_Activity_: Search the data for the word "second" and copy every line where it occurs.

Dataset entries:

#####

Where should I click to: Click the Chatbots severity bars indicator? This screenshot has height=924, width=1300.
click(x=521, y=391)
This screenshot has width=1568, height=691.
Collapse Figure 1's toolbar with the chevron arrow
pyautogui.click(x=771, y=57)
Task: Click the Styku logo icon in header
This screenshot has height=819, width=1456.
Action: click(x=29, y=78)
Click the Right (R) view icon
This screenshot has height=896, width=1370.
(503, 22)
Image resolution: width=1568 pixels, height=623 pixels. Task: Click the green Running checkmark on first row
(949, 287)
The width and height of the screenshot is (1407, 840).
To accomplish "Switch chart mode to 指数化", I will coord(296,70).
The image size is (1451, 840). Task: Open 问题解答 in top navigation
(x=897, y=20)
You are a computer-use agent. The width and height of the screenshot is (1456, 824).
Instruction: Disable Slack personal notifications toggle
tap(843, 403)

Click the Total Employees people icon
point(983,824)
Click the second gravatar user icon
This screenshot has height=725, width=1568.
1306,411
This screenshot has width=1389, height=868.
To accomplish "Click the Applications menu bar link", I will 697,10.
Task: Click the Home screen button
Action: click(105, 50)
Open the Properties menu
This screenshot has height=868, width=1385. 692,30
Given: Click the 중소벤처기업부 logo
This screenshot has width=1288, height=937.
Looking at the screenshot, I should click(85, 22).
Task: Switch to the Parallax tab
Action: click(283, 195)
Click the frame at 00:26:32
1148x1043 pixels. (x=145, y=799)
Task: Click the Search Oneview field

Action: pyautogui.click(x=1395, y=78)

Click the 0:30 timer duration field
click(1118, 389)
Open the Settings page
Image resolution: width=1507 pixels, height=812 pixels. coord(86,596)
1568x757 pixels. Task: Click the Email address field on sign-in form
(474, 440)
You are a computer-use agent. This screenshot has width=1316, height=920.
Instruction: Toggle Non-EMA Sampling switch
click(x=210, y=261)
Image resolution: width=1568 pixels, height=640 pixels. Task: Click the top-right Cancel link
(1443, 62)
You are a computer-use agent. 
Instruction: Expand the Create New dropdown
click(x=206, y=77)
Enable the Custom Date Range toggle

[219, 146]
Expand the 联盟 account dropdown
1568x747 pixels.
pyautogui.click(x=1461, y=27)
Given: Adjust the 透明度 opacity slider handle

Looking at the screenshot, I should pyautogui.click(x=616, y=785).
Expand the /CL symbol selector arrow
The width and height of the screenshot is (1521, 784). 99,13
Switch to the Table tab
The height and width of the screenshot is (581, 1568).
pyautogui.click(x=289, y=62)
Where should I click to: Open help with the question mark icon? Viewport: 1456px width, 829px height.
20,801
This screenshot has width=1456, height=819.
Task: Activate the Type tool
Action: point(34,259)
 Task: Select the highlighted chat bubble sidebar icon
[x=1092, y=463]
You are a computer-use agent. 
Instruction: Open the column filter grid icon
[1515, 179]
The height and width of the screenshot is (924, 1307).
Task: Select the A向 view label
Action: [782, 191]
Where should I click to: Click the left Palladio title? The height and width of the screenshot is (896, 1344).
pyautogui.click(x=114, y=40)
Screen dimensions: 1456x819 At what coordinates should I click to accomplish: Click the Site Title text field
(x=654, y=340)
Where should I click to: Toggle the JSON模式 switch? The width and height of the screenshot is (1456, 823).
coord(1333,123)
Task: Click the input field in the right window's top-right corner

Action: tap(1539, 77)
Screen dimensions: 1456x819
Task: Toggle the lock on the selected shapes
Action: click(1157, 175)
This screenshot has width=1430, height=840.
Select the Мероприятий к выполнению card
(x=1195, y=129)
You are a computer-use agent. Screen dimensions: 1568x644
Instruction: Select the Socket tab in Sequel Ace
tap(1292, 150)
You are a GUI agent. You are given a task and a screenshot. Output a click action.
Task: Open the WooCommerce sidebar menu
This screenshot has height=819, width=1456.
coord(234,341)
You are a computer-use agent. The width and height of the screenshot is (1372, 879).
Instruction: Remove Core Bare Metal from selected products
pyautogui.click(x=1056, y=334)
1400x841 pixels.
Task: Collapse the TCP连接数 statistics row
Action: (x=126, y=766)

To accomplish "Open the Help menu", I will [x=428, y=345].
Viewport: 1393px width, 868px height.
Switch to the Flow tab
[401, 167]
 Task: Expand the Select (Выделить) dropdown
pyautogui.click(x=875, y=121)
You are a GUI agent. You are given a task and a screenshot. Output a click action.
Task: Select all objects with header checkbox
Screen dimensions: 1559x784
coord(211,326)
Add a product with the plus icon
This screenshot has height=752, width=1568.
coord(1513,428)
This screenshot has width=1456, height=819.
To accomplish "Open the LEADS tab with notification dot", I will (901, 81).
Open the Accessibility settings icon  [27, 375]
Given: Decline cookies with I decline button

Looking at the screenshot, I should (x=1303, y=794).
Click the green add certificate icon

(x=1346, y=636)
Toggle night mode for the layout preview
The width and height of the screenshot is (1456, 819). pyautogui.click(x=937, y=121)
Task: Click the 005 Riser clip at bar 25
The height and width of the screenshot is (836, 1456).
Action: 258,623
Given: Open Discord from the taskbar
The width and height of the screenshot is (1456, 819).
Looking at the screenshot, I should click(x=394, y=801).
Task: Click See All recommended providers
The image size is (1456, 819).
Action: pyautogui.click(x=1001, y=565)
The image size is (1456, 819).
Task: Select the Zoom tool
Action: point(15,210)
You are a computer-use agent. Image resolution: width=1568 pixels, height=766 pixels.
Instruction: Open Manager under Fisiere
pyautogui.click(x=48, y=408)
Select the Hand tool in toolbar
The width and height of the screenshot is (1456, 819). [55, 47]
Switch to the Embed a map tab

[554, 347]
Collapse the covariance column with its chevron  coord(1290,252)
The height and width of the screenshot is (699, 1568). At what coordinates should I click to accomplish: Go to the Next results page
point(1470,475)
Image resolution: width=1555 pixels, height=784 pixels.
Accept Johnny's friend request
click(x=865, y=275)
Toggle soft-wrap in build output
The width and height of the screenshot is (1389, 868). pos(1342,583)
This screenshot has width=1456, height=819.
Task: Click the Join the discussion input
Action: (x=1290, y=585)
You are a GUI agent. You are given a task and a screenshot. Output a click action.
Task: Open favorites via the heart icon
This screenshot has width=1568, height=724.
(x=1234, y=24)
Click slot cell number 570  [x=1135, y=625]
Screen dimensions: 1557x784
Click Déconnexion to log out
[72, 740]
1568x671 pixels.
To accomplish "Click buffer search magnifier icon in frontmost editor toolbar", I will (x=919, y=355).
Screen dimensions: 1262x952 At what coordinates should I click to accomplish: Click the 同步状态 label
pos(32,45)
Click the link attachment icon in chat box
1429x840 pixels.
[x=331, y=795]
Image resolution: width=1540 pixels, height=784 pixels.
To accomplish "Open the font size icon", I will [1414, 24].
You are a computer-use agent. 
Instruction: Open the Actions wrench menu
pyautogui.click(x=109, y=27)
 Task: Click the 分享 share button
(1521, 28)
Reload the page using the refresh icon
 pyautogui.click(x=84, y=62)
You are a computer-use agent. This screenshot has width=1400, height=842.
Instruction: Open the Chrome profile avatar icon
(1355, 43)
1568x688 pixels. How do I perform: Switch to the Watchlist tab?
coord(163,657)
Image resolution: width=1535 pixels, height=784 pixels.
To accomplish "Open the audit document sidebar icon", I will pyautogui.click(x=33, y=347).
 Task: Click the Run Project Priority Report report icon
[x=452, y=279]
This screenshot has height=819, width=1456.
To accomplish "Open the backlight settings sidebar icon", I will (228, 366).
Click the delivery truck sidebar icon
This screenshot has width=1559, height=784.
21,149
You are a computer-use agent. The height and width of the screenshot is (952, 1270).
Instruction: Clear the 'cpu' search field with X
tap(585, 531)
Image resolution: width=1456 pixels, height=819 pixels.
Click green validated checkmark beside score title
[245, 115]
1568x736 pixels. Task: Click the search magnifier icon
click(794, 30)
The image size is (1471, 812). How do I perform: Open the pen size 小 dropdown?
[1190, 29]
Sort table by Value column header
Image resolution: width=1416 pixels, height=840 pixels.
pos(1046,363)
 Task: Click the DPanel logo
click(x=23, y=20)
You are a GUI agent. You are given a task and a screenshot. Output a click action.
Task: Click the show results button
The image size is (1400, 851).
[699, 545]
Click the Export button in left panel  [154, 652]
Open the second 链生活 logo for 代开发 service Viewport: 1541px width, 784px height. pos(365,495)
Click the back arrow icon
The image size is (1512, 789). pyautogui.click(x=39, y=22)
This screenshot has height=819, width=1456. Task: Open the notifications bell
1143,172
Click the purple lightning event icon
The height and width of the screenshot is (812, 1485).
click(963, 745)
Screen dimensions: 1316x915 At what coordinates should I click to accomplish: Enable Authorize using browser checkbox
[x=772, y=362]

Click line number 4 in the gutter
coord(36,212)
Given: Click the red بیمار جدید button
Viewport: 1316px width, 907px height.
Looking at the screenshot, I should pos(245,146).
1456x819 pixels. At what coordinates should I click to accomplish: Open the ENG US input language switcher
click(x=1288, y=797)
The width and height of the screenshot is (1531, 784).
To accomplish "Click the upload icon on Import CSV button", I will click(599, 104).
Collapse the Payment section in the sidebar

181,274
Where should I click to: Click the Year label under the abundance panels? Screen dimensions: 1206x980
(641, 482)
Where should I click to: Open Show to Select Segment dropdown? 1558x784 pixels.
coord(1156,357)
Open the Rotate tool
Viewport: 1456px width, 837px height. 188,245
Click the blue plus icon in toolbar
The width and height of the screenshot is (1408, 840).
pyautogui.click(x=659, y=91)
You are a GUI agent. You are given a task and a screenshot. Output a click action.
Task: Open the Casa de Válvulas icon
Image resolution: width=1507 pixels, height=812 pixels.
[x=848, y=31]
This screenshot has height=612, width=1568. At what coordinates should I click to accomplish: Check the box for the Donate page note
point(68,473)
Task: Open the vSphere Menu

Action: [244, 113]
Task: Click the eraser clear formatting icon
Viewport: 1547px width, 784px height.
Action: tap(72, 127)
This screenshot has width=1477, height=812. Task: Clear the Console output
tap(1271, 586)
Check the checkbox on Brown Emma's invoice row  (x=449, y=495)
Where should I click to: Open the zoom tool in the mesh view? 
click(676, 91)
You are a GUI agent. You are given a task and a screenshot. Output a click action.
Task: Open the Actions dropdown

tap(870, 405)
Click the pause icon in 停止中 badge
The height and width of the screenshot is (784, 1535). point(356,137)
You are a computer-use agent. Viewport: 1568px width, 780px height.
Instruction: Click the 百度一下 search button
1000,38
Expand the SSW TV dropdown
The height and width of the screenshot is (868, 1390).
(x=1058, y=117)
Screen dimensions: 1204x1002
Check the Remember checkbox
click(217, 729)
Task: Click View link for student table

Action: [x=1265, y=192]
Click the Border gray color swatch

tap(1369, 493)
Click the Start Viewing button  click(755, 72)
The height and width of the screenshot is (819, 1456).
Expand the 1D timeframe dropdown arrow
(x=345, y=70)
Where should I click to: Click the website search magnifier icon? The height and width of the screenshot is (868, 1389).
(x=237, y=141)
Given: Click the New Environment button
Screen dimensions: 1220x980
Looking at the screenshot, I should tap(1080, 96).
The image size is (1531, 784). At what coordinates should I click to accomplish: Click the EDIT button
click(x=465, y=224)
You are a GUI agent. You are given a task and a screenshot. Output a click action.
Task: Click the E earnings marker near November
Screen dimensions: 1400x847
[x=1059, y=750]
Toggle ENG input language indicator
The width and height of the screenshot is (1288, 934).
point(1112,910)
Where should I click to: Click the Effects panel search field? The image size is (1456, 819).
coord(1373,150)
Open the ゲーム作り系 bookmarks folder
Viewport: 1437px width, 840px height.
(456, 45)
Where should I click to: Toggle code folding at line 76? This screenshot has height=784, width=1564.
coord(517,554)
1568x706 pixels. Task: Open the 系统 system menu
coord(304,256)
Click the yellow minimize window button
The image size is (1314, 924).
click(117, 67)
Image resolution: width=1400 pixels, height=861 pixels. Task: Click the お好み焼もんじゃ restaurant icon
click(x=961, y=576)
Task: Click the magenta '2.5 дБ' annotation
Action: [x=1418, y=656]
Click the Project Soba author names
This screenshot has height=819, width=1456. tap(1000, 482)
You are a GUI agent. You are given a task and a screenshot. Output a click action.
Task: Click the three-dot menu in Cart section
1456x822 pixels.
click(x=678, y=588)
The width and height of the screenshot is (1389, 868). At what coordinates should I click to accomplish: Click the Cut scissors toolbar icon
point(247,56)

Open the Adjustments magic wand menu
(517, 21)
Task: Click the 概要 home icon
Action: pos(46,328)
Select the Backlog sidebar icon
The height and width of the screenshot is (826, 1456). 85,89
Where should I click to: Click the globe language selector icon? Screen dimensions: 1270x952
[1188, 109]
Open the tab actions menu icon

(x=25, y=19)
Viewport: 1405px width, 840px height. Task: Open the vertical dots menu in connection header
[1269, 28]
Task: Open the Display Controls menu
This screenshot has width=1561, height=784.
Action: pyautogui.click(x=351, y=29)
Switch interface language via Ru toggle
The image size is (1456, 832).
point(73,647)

#####

_Solution_:
Click the second gravatar user icon
Open the second 链生活 logo for 代开发 service Viewport: 1541px width, 784px height. pos(365,495)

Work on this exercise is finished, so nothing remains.